Akademik Veri Yönetim Sistemi
Bratislava Medical Journal, cilt.126, sa.6, ss.881-897, 2025 (SCI-Expanded, Scopus)
Objective: This study aimed to compare the in vitro effects of bone marrow mesenchymal stem cells (BM-MSCs) and adipose tissue mesenchymal stem cells (AT-MSCs) in mitigating intrauterine growth retardation caused by oxidative stress. Materials and Method: 9.5-day-old embryos from Wistar albino pregnant rats were exposed to in vitro hypoxia and treated with BM-MSCs or AT-MSCs in embryo culture. At 11.5 days, embryos and yolk sacs were evaluated morphologically and histologically to assess developmental differences between groups. Results: Hypoxia induced angiogenesis- and neurogenesis-related anomalies. Stem cell treatments (H + BM-MSC, H + AT-MSC) significantly improved embryonic development compared to the hypoxia group (p < 0.05). Although stem cell-treated embryos lagged slightly behind controls under normoxia (p > 0.05), both BM-MSC and AT-MSC applications mitigated hypoxia-related growth defects. Notably, the H + AT-MSC group showed superior development compared to the H + BM-MSC group (p < 0.05), with results closer to the normoxic control group. Conclusion: AT-MSCs demonstrated a more effective improvement in embryonic and yolk sac development compared to BM-MSCs under hypoxic conditions. These findings suggest that AT-MSC therapy could offer a promising approach to treat angiogenetic and neurogenetic disorders caused by oxidative stress.

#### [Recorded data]
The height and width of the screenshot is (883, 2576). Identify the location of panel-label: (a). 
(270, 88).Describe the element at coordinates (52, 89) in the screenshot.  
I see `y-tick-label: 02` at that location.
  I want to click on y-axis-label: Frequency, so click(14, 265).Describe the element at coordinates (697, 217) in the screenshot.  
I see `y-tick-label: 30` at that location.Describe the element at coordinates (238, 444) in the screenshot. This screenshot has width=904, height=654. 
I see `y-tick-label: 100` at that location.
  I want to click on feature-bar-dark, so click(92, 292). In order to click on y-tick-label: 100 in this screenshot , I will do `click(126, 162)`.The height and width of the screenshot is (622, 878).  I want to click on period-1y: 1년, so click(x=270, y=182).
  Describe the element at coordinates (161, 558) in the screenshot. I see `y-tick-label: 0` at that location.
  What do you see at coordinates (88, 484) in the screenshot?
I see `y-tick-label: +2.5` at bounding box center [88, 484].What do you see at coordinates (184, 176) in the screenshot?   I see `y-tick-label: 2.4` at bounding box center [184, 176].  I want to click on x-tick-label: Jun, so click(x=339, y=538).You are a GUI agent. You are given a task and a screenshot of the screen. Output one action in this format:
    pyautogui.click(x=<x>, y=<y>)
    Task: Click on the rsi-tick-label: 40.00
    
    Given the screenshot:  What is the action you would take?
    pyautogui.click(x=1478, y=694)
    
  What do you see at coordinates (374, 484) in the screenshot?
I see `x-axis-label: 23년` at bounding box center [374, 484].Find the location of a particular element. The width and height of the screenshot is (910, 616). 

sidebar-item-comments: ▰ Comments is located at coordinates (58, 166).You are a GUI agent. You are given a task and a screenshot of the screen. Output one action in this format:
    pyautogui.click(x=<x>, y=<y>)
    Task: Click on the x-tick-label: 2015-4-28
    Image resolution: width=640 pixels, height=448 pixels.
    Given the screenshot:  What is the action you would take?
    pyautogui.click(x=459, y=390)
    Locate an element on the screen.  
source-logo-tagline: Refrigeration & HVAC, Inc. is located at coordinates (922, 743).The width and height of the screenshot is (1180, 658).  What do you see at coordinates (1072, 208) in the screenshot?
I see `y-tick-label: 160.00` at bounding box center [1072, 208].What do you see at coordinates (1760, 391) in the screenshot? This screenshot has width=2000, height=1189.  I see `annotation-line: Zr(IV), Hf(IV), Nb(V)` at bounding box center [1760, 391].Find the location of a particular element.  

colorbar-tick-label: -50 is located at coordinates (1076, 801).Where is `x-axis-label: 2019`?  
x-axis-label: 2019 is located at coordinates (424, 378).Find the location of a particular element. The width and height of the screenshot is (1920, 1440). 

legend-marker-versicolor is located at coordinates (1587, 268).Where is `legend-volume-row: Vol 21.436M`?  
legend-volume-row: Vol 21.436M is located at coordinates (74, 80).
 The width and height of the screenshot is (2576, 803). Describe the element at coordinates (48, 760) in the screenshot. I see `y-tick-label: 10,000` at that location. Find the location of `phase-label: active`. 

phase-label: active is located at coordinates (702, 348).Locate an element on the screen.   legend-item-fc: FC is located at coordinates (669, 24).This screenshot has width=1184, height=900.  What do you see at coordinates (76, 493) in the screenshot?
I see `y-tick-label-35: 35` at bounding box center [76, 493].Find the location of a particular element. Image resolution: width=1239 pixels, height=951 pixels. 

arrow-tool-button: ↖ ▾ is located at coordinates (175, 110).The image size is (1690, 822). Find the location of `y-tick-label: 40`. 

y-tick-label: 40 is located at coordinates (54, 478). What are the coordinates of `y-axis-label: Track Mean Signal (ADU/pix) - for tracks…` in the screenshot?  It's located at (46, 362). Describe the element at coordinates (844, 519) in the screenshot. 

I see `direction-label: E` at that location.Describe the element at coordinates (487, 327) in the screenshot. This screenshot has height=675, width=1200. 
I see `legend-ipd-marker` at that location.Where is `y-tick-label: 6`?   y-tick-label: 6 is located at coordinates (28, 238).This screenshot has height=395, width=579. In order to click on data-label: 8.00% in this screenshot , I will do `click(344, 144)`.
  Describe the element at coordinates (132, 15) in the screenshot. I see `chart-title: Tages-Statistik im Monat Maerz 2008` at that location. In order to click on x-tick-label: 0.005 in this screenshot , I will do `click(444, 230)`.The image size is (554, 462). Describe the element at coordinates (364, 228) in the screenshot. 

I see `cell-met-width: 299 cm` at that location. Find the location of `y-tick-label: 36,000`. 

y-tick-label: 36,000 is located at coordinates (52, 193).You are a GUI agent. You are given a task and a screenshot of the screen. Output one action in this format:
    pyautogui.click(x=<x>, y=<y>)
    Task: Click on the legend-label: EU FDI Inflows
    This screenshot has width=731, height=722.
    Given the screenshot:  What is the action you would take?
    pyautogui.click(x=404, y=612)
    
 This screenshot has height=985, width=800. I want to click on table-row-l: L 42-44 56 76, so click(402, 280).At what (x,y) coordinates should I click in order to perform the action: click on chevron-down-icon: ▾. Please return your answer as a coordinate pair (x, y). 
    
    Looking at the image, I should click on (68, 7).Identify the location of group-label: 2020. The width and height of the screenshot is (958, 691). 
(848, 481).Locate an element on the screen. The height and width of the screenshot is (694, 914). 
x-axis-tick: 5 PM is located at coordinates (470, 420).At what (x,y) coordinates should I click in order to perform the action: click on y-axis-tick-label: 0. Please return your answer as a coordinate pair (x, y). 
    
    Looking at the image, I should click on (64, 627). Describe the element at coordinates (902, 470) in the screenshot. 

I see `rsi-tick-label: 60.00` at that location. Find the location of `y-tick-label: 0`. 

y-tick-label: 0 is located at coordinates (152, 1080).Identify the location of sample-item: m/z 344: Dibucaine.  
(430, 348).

#### [Required actions]
1) In the stem cell abstract, how many days old were the rat embryos when they were exposed to hypoxia?
2) Explain why the stem cell abstract suggests that AT-MSC therapy could be a promising approach for disorders caused by oxidative stress.

#### [Written answers]
1) 9.5 days old.

2) Under hypoxic conditions, AT-MSCs improved embryonic and yolk sac development more effectively than BM-MSCs. The H + AT-MSC group showed superior development compared to the H + BM-MSC group (p < 0.05), with results closer to the normoxic control group.